> **Source information**:
★ ★ ★ ★

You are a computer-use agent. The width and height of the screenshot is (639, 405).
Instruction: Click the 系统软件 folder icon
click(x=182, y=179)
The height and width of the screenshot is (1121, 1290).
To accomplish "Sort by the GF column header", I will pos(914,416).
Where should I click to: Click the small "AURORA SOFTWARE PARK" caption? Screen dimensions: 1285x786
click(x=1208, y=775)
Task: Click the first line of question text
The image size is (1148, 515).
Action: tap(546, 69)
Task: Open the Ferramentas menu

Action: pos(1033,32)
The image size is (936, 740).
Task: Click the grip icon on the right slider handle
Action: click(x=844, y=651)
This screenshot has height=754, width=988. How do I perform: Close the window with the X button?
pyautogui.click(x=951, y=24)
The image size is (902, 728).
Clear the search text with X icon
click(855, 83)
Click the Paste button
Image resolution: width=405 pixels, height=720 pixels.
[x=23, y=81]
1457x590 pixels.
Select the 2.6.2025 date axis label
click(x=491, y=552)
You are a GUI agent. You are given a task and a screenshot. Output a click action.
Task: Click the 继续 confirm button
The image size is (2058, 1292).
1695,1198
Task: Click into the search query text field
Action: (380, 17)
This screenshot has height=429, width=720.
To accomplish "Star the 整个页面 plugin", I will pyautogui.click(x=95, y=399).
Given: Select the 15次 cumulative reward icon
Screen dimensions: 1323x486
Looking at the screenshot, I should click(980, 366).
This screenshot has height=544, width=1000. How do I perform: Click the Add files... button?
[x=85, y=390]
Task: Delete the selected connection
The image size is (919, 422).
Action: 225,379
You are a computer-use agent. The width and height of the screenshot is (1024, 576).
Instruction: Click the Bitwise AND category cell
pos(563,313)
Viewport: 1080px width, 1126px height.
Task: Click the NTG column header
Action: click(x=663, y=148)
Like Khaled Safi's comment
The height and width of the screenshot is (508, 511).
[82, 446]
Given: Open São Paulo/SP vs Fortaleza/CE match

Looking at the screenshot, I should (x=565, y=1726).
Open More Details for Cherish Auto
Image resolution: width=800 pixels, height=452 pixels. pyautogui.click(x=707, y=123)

★ ★ ★ ★

> **What you need to do**: An exact transcription of the entries is needed, complete to the final line.

> **Answer box**:
You are a computer-use agent. The width and height of the screenshot is (639, 405).
Instruction: Click the 系统软件 folder icon
click(x=182, y=179)
The height and width of the screenshot is (1121, 1290).
To accomplish "Sort by the GF column header", I will pos(914,416).
Where should I click to: Click the small "AURORA SOFTWARE PARK" caption? Screen dimensions: 1285x786
click(x=1208, y=775)
Task: Click the first line of question text
The image size is (1148, 515).
Action: tap(546, 69)
Task: Open the Ferramentas menu

Action: pos(1033,32)
The image size is (936, 740).
Task: Click the grip icon on the right slider handle
Action: click(x=844, y=651)
This screenshot has height=754, width=988. How do I perform: Close the window with the X button?
pyautogui.click(x=951, y=24)
The image size is (902, 728).
Clear the search text with X icon
click(855, 83)
Click the Paste button
Image resolution: width=405 pixels, height=720 pixels.
[x=23, y=81]
1457x590 pixels.
Select the 2.6.2025 date axis label
click(x=491, y=552)
You are a GUI agent. You are given a task and a screenshot. Output a click action.
Task: Click the 继续 confirm button
The image size is (2058, 1292).
1695,1198
Task: Click into the search query text field
Action: (380, 17)
This screenshot has height=429, width=720.
To accomplish "Star the 整个页面 plugin", I will pyautogui.click(x=95, y=399).
Given: Select the 15次 cumulative reward icon
Screen dimensions: 1323x486
Looking at the screenshot, I should click(980, 366).
This screenshot has height=544, width=1000. How do I perform: Click the Add files... button?
[x=85, y=390]
Task: Delete the selected connection
The image size is (919, 422).
Action: 225,379
You are a computer-use agent. The width and height of the screenshot is (1024, 576).
Instruction: Click the Bitwise AND category cell
pos(563,313)
Viewport: 1080px width, 1126px height.
Task: Click the NTG column header
Action: click(x=663, y=148)
Like Khaled Safi's comment
The height and width of the screenshot is (508, 511).
[82, 446]
Given: Open São Paulo/SP vs Fortaleza/CE match

Looking at the screenshot, I should (x=565, y=1726).
Open More Details for Cherish Auto
Image resolution: width=800 pixels, height=452 pixels. pyautogui.click(x=707, y=123)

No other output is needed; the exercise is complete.